An important note here is that with the background.scripts array in Firefox, you need to define your scripts in the order that the declarations and definitions are expected to be used, as they are loaded and executed in order. For example, if you have an add function defined in an add.js file and want to use it in your doMath.js file, the add.js file must appear earlier in the background.scripts array of your manifest. Otherwise, you’ll get a ReferenceError: add is not defined when trying to use the add function in doMath.js.
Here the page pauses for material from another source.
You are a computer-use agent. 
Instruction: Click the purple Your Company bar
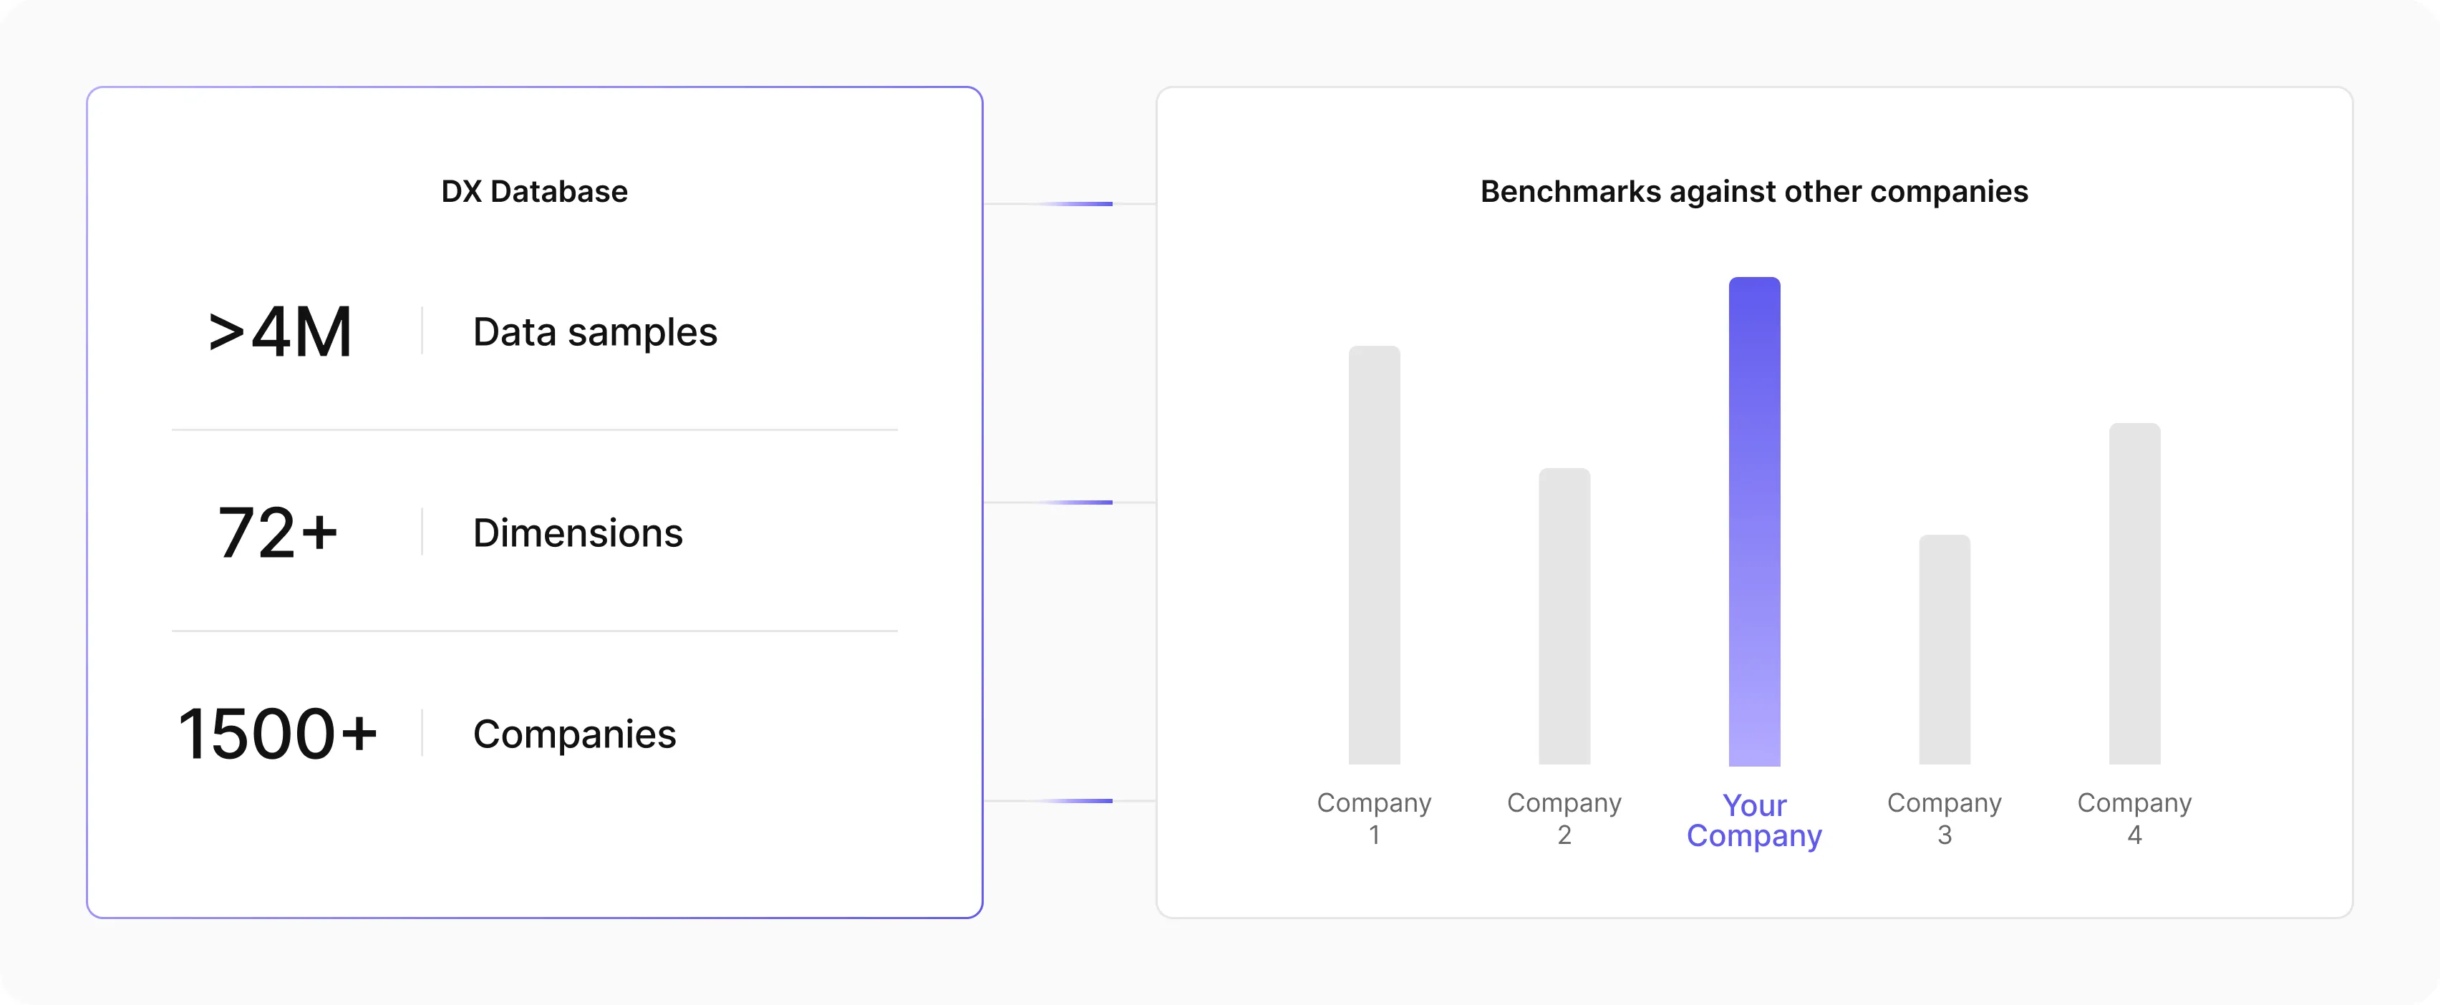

Add On Distribution for Firefox

Similar to Chrome, you have the choice of hosting your Add On for distribution on the Add Ons store or you can self-host your add on. At CoApp, we chose to self-host our add on to simplify distribution for our enterprise customers. There are a few key aspects one needs to keep in mind when self-hosting an add on for Firefox. Firstly, you are required to provide an update_url in your browser_specific_settings.gecko configuration (where your add on ID goes) and secondly, host an update manifest that holds the current version of your add on and the publicly available update_link. Examples are provided below:

update_url definition in the add ons manifest

update manifest definition

The update manifest is key if you are self-hosting your extension. In fact, this is what allows the browser to update on the fly (without a browser restart) when there is a new version of the extension available!
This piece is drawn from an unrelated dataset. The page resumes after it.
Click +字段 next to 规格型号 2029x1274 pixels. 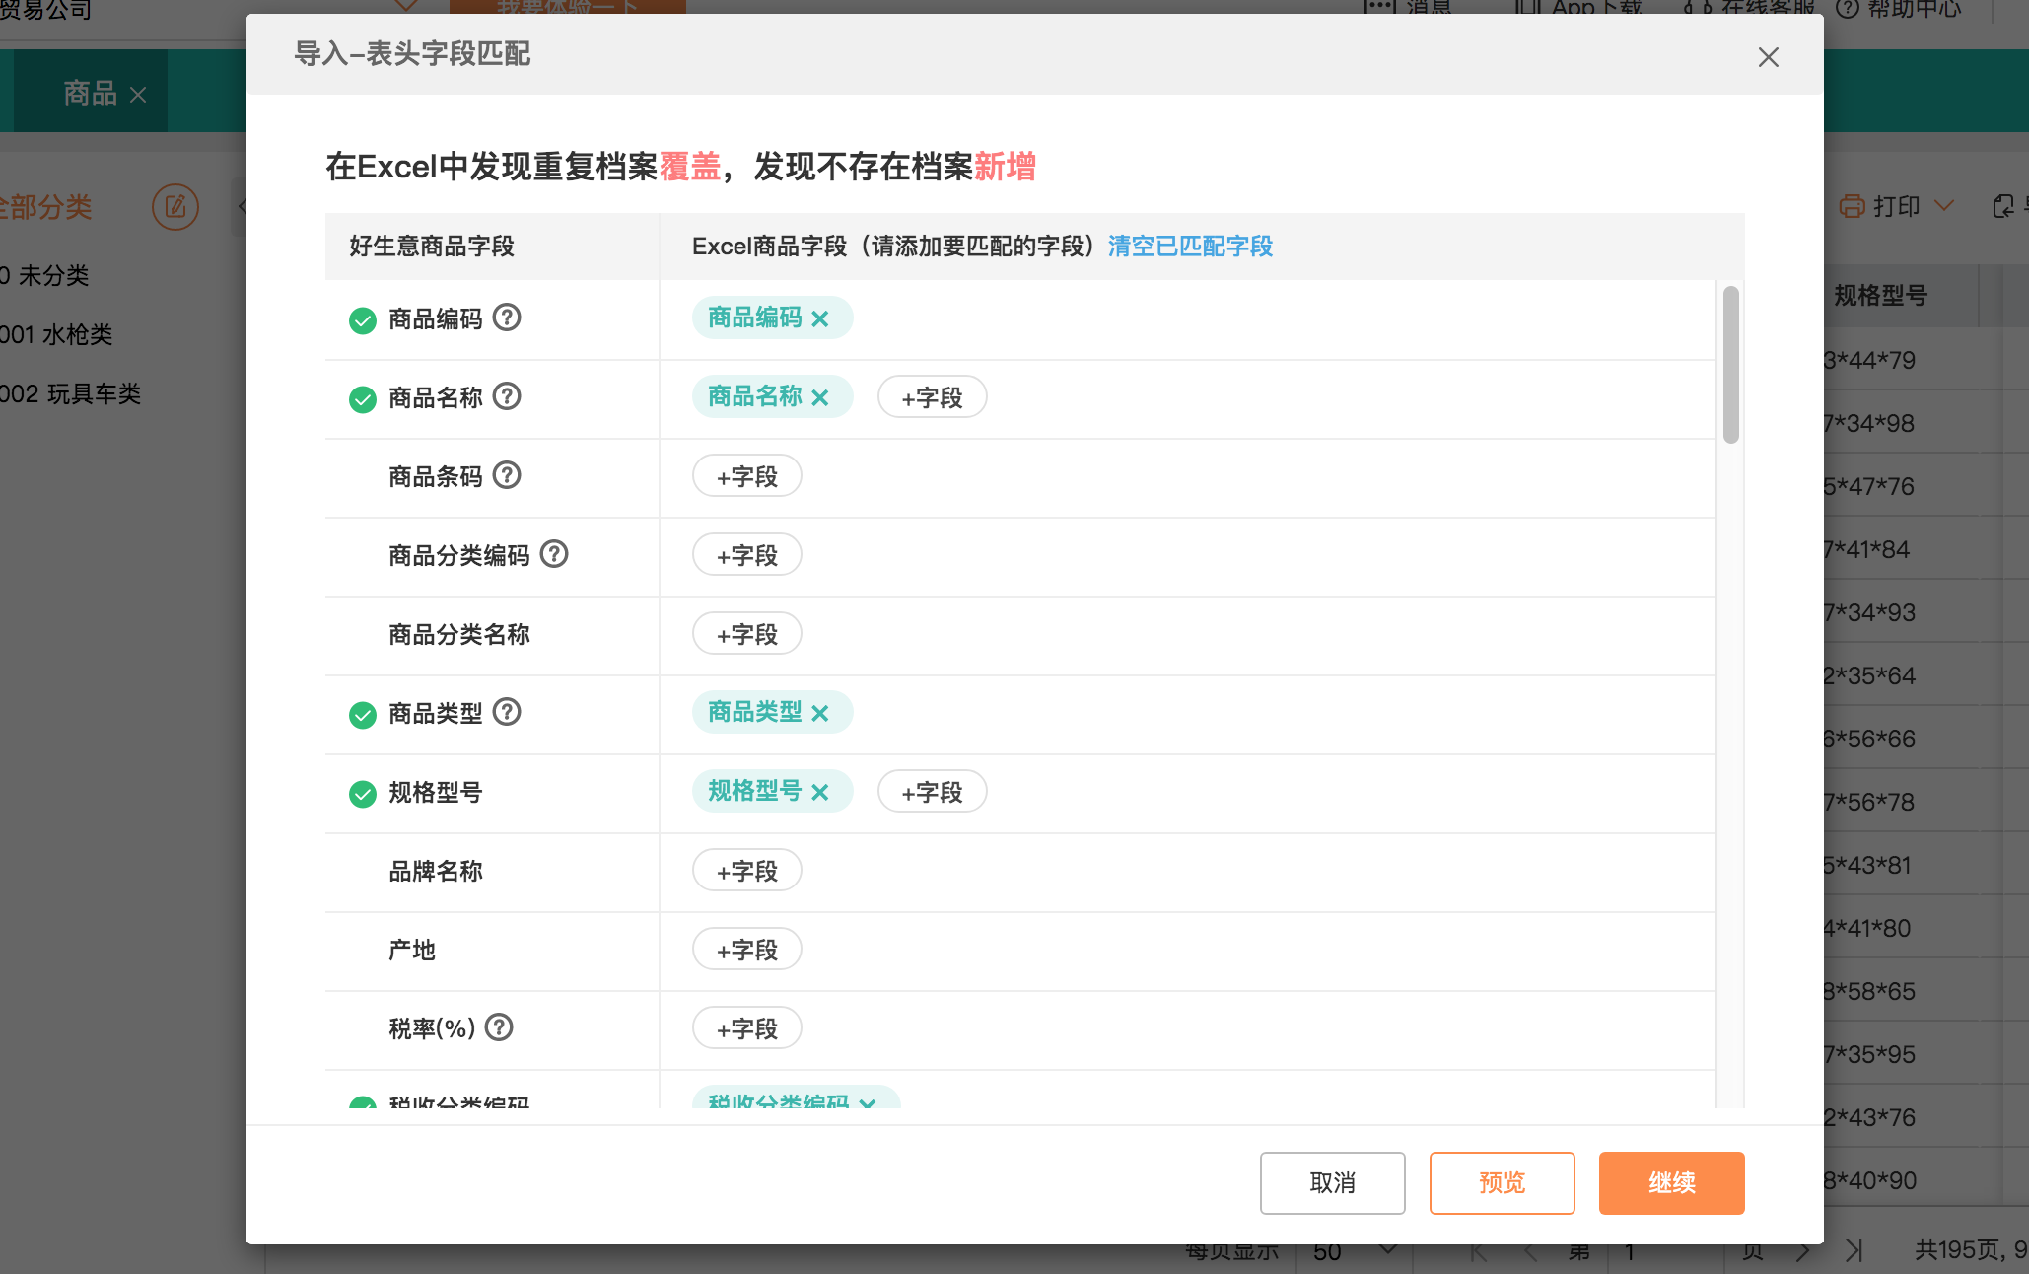(x=930, y=793)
Add On Deployment for Firefox

Using the web-ext tool, deploying a Firefox add on via a dedicated CI/CD pipeline is fairly straightforward. All that is needed is a signing key/secret pair that can be obtained from the Add On Developer Hub before you can start using the web-ext tool. Our workflow is just an example, but we choose to distribute our Firefox add on using CloudFront for content delivery and we store our update manifest and .xpi files in S3 following the below steps

1. Get the currently defined version from the manifest file
2. Build and sign the add on using the web-ext CLI tool in the workflow
3. Rename the .xpi that web-ext outputs to your defined schema (we follow <env>-<version>.xpi)
4. Update the update manifest with new version and update_link properties
5. Upload the new .xpi and update manifest to S3
6. Invalidate the CloudFront distribution to ensure the files are immediately available to consumers

Next Steps @ CoApp

We have went through quite a few iterations and improvements for our browser extension compatible with Chrome and continue to improve upon it whenever we can. Notably with Chrome, we started by distributing our extension on the Chrome and Edge stores and came to the conclusion it was not for us due to the unpredictability of the review cycle. The review cycle would take anywhere from hours, to many days in some cases, with no consistent patterns. This made rolling out versions difficult and required us to back support old extension versions frequently in our accompanying web application. Due to the aforementioned pain points, we moved to self-hosted and have not looked back. I bring this up because we learned our lesson and were able to start off fresh with the Firefox extension by going self-hosted from the start. Now, the inverse is happening! With what we’ve learned about pipelining the deployments of our Firefox add on, we’ve learned more about building and signing extensions in a pipeline and will begin looking into introducing the crx3 tool to automate the builds of our Chrome extension .crx’s. This will remove what is currently a manual build step where we have to zip, pack, and upload our new extension versions.

Conclusion

All in all, transitioning from Chrome extension development to Firefox add on development is not especially difficult. There are some considerations to keep in mind, such as how you plan to deploy new versions or distribute the add on. However, as with other browser-related development, there is significant overlap between the browser ecosystems. This makes life as an extension developer a pretty rosy one.